• [Activity]: In the data below, find every line that contains the word "particular", matching case, and copy each of those lines.
Start of Information
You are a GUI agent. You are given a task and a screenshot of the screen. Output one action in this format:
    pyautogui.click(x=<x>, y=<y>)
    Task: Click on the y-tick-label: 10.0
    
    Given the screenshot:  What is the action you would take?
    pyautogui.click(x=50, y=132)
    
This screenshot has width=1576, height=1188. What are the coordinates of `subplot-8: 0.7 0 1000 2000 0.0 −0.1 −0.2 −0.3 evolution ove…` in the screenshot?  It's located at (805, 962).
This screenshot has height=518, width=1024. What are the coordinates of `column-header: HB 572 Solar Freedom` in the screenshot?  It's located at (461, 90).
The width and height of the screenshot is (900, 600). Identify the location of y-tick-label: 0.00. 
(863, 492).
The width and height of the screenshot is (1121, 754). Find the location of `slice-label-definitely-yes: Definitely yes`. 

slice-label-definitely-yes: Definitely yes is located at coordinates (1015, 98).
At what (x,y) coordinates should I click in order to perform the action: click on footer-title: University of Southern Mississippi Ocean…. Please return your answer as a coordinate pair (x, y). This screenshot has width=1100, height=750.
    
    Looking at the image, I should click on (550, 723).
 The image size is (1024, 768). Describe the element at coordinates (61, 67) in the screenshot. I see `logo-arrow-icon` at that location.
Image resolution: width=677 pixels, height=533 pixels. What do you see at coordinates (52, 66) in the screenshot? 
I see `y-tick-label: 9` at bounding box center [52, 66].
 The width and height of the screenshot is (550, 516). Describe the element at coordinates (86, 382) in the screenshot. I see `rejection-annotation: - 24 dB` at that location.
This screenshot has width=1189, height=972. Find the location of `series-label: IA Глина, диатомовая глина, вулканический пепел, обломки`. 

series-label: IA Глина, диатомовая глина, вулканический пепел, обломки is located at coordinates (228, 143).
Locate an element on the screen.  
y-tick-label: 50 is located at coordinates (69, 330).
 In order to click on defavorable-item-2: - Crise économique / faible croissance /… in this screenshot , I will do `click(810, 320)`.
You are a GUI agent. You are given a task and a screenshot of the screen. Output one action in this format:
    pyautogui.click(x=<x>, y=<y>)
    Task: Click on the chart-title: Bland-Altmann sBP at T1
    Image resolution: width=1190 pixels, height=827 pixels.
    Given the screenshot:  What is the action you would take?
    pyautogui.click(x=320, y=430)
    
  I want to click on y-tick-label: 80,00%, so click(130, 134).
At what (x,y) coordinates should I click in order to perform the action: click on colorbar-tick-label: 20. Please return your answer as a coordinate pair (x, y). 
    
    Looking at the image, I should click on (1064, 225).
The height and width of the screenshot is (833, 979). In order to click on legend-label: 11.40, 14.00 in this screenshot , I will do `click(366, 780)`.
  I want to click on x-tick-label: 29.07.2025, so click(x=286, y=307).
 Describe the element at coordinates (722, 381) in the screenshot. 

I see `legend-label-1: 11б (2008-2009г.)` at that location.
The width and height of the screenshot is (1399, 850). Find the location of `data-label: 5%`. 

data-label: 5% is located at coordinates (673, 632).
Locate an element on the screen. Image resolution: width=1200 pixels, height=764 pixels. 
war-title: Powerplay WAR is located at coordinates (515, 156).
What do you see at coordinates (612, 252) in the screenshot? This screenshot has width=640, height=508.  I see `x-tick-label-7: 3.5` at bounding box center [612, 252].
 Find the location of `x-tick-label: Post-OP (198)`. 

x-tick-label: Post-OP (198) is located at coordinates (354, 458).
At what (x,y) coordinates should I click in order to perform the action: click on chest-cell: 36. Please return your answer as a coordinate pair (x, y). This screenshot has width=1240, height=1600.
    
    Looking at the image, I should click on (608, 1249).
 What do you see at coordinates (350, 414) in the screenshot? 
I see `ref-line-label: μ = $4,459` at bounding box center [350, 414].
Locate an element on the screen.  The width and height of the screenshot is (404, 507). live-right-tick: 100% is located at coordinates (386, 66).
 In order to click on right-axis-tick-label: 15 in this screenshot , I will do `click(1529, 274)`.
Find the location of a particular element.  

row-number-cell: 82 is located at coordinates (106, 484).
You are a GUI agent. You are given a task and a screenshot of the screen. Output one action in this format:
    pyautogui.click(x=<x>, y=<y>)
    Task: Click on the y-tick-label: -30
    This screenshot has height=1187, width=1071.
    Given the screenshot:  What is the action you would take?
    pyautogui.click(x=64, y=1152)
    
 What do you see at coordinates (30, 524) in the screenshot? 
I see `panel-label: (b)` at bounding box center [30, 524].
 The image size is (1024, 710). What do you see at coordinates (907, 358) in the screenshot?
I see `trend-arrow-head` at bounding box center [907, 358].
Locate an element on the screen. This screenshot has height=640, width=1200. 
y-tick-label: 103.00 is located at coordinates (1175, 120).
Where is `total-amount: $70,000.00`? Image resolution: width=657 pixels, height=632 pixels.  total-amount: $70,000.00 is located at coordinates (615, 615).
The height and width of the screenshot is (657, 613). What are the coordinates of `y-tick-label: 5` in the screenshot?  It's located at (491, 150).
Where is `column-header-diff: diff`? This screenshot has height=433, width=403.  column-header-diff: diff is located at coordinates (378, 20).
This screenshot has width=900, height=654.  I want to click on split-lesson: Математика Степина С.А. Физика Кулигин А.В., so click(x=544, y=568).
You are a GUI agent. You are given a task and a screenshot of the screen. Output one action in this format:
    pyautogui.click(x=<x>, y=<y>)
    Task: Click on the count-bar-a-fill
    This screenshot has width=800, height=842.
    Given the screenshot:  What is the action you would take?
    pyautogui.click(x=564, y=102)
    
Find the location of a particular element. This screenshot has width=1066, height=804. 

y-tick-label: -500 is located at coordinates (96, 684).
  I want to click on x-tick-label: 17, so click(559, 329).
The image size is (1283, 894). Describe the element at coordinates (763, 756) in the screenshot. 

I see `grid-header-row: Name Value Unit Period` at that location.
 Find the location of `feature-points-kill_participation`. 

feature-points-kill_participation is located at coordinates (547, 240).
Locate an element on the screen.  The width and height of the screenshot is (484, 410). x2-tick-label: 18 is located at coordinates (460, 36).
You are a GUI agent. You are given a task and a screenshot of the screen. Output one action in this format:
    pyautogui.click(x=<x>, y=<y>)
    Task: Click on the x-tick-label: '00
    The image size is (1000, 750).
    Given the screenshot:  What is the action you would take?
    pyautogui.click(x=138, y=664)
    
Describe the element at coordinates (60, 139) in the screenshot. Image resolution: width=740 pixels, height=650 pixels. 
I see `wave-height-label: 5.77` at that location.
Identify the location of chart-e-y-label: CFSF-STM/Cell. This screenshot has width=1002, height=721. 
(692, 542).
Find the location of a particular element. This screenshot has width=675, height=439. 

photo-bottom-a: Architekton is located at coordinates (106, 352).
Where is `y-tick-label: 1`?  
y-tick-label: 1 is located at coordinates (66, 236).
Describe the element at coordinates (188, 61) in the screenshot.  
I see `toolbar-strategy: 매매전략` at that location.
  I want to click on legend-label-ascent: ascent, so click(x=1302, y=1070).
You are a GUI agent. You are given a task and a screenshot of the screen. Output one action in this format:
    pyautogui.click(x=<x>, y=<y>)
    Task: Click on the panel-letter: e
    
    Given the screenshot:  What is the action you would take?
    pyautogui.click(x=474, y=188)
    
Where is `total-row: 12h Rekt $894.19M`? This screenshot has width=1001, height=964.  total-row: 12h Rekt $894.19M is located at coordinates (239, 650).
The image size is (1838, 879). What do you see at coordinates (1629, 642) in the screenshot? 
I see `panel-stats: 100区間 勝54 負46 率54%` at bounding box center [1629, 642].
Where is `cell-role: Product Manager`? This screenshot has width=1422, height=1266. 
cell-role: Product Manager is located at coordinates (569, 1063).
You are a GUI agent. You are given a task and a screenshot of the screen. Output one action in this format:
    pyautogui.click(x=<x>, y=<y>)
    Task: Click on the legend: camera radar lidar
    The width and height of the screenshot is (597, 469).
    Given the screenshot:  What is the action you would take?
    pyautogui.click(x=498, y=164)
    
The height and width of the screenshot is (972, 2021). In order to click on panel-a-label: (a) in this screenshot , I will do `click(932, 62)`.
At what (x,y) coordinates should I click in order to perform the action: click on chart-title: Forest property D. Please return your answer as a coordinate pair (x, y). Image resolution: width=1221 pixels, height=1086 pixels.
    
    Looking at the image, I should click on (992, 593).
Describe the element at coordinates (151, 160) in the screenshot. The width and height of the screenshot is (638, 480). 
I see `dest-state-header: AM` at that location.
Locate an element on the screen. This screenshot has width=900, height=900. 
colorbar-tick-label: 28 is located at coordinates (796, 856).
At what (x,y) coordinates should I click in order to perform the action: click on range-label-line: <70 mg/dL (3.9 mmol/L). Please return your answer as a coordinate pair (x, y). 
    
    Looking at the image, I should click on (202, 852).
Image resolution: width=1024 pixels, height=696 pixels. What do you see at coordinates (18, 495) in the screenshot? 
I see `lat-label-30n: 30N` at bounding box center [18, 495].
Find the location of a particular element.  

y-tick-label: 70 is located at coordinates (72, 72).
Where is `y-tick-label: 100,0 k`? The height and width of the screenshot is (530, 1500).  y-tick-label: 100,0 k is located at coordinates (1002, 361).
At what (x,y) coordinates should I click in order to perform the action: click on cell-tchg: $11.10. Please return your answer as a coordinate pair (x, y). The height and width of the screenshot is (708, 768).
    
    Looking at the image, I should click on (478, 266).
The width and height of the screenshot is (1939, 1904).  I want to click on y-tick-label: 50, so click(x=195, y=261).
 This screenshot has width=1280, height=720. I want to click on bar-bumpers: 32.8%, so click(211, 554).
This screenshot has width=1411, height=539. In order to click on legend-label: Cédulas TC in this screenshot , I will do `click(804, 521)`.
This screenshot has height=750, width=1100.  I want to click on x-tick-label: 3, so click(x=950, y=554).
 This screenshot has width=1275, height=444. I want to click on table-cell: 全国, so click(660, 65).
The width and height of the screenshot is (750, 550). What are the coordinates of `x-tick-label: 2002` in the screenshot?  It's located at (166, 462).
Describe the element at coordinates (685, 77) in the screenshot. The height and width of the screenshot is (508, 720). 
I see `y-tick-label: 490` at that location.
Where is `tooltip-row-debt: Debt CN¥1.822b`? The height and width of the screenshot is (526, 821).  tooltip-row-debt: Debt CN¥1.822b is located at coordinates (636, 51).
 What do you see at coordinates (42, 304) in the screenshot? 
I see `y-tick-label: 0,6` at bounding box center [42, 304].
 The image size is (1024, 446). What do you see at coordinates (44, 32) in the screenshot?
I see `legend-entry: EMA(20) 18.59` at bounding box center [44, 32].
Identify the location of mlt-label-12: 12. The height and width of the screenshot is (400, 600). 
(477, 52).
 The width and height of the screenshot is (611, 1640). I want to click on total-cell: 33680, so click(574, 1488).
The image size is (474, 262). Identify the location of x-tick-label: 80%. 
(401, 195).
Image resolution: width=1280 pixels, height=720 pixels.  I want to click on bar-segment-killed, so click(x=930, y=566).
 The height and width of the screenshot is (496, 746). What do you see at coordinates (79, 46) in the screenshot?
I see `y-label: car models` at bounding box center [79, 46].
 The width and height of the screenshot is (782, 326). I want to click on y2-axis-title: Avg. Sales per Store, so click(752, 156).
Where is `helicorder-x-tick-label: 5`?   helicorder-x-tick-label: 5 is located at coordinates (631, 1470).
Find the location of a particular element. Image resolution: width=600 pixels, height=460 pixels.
End of Information
• [Output for this exercise]:
Find the location of a particular element.  
Find the location of a particular element. This screenshot has width=1066, height=804. 
Find the location of a particular element. This screenshot has width=675, height=439. 
Find the location of a particular element.  
Find the location of a particular element. Image resolution: width=600 pixels, height=460 pixels.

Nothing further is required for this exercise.